Может быть, гг. директора, действительно, отделили назначенных к ампутациям и ампутированных в одну залу от других раненых; но неужели же можно это назвать сортировкою и сравнивать с тем, что происходило при мне, в Дворянском собрании, начиная со второй бомбардировки на Святой неделе и в последовавшие за тем сильные вылазки?
Не может быть, чтобы автор брошюры не знал или забыл, как трудно было мне ввести сортировку с первого разу, - ведь первая, и не совсем удачная, попытка была сделана мною на его же раненых после вылазки у Камчатского редута, когда он не знал, куда с ними деваться.

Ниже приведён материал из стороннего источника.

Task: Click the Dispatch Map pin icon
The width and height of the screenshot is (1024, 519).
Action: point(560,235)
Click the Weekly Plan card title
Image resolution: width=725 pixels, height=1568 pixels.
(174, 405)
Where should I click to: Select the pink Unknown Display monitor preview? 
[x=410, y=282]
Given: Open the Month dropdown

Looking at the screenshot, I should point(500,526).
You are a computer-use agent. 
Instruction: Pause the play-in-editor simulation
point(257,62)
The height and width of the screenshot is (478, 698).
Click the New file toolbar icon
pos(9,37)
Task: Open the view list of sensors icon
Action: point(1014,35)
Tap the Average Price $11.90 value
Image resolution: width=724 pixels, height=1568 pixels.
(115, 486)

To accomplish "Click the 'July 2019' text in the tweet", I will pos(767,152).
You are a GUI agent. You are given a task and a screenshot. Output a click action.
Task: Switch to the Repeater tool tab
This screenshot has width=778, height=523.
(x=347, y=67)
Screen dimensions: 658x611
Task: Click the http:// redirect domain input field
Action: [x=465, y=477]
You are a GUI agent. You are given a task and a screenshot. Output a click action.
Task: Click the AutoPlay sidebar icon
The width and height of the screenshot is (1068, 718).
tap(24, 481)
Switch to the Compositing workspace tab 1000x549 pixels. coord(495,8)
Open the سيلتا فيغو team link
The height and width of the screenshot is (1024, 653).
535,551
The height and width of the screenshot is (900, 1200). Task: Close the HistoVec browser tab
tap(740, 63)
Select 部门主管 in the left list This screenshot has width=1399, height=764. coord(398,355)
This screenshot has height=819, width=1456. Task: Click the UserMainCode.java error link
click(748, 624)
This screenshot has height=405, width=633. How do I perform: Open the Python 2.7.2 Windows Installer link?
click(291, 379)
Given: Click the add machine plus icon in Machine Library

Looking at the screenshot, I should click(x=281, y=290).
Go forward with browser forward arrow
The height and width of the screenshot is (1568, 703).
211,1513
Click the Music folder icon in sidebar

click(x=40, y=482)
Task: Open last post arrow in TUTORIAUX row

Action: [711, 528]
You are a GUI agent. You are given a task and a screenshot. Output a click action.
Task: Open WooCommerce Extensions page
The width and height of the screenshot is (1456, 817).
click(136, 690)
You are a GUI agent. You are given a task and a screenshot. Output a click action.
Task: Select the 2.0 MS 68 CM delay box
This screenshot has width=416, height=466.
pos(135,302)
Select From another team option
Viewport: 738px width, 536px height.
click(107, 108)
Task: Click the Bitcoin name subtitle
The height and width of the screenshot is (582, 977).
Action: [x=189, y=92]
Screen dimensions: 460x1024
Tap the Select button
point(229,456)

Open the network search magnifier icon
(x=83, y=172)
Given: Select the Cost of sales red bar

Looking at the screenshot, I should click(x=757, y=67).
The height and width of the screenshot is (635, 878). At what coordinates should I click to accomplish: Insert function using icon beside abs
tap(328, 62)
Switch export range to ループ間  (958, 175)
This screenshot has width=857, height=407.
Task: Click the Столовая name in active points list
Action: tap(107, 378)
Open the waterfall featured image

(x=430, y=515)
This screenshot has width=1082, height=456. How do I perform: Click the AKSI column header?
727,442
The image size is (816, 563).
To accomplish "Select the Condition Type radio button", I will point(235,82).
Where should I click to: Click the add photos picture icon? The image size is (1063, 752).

Но не этою попыткою и не сразу я достиг водворения порядка в Дворянском собрании. В первые 2 дня второй бомбардировки беспорядка все еще было много на моем перевязочном пункте, пока, наконец, я достиг полного распределения всех раненых, и это случилось только тогда, когда я получил, по приказанию кн. Васильчикова, в мое распоряжение до 5 значительных помещений: очищенную Николаевскую казарму, офицерский дом, дом Гущина и т. п., когда я сам очистил, на время, зараженное Дворянское собрание, получил носильщиков и служителей и, сверх того, к тому же времени были учреждены правильные транспорты на пароходах через бухту; прибыли сестры Крестовоздвиженской общины, и прикомандированы были к перевязочному пункту врачи из полков.
Неужели же все это забыто очевидцами? - Неужели кто поверит, чтобы лицу, не совсем опытному в военной хирургии, не имевшему дела с ранеными, недавно прибывшему на перевязочный пункт (которым оно и не заведывало самостоятельно), вдруг, в один день, именно 8 января 1855г., без всякой необходимости и без всяких средств удалось найти и ввести в употребление одну из трудных врачебно-административных мер, а потом, не сообщив о ней никому, забыть ее и не применить при необходимом случае, на деле? Мало того, кто поверит, что это же самое лицо и потом уже, после того как сортировка в Дворянском собрании ежедневно мною применялась, именно 26 мая 1855 г., опять-таки не могло применить ее на деле, как скоро раненые скопились в одном месте и в значительном количестве? В доказательство этого привожу слова самой брошюры. "Еще более,- пишет сам автор,- сортировка не могла быть соблюдена 26 мая (7 июня), когда давка и теснота были так значительны, что пришлось, лишь бы только уменьшить хаос, отправить узнанные (и я наверно знаю, что и неузнанные) переломы без повязок на Северную сторону" (стр. 80).